Mercy is a beautiful thing: perhaps I had understood that my fate was entwined with the conductor’s fate the moment his eyes met mine when I was lunging toward the safety of a locked bathroom. There had indeed been something familiar in the way his eyes had met mine and beseeched me: “What’s wrong? What’s wrong?” I have taken the train from Rome to Spoleto, from Spoleto to Perugia, and all possible vice versas so often over so many years that there probably does not exist a conductor on this line whom I’ve not met before, even countless times. The familiarity of this particular man was not so much a surprise as was the connection we made almost instantly, as though he had been poised there precisely to be the one to catch me and save me at my moment of crisis. I had the clear and distinct sensation that we were participating in a story together and each recognized the other as co-protagonist, so that when he finally did reach my carozza and my seat, rather than ask for my ticket, he sat down beside me and began what has now become a kind of love affair of endless discussions regarding train culture, destiny and other mysteries.

“I have been riding this train back and forth, back and forth for thirty years. I’ve watched you for years. I watch everyone. At this hour of the day in this month of September the only people who take this train are those who fanno la pendulare/commute. Take you, for example, I know you have an abonamento. Do you know how many times I’ve checked your abonomento?Your name is Cinzia. You were born in August. Do you know we are the exact same age? I never understand why people don’t come right up to me when they board the train and tell me they don’t have a ticket. I’d much rather they tell me these things a quattro occhi—face to face. Most people have a good excuse for traveling without a ticket. I could write books about the people whose lives I’ve watched unfold traveling back and forth on this short stretch between Rome and Perugia. Did you see the boy without a nose, sucking air through that tiny hole of a mouth? The whole family—mamma, papa, big brother were traveling without tickets to Assisi to take him to a special clinic to see if it will be possible to make the poverello an artificial nose. Do you think I am going to kick that family off my train? Do you think I am going to charge them a multa of 200 euro when they didn’t have enough money for a 7 euro fare in the first place? What kind of person would charge a family with such hardship a multa?? Most people who travel without tickets are suffering some kind of hardship. Unless they are delinquent kids. I have a radar for such things. Delinquent kids I park on one of the fold-up seats by the door and make them get off at the first station we come to. Of course I find them boarding the train again the next time we pass. What else can they do? They’ve got to get home. You know the Romanian who puts a saint’s card in all the seats asking for a donation to feed his family? I bet you think he’s a gypsy. I bet you think he’s a vagabond, sneaking on these trains and jumping off before I can catch him and fine him. But no. He’s just like you. He has an abonamento/a monthly pass. He is actually employed by a high-official at the Vatican. I swear I can tell you stories. I may never leave this train but the whole world finds me here. I live a new novel every day. Isn’t it extraordinary?”

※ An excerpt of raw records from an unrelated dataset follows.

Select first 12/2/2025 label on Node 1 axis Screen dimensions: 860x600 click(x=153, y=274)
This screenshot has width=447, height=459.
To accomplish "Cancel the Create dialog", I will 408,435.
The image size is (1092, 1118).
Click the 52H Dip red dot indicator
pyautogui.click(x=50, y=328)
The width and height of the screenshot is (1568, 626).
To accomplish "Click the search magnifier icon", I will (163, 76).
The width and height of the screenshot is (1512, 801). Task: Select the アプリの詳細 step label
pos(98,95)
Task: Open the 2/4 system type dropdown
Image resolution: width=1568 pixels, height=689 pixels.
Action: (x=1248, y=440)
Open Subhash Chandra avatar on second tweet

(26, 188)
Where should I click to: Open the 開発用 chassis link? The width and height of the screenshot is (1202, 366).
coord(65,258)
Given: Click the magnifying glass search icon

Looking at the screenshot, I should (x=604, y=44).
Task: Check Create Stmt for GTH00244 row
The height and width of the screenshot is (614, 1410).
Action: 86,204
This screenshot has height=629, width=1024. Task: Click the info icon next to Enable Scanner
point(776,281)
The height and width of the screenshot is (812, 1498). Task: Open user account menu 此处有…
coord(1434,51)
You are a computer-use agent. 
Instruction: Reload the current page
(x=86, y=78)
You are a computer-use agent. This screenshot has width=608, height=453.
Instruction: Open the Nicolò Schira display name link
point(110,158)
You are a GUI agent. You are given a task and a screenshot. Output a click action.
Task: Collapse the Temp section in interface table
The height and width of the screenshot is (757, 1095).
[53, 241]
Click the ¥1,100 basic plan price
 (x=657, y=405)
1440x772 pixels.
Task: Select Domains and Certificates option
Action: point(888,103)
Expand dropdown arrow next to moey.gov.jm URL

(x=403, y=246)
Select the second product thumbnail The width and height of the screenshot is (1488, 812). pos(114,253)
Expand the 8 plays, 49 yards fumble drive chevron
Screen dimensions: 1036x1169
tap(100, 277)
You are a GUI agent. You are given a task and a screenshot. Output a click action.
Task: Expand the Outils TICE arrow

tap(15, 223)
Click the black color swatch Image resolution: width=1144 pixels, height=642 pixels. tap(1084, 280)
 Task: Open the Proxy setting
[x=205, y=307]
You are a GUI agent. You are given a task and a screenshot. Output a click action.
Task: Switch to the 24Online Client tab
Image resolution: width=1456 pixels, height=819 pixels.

I think it was love at first sight, certainly at first conversation. I often wonder if it was the look he gave me when I was ditching into the bathroom, the “what’s wrong, what’s wrong?” and the way his eyes seemed to drink in my entire soul, or the earnestness of his voice when he said to me: “I swear I can tell you stories. I live a new novel every day.” How could this man have possibly known that I live for stories, especially train stories, and that I suddenly felt myself living a thousand and one nights with him, captured in a kind of reverse Scheherazade role, calling forth from him story after story after story hoping the stories will never end lest he pause long enough to ask to check my ticket.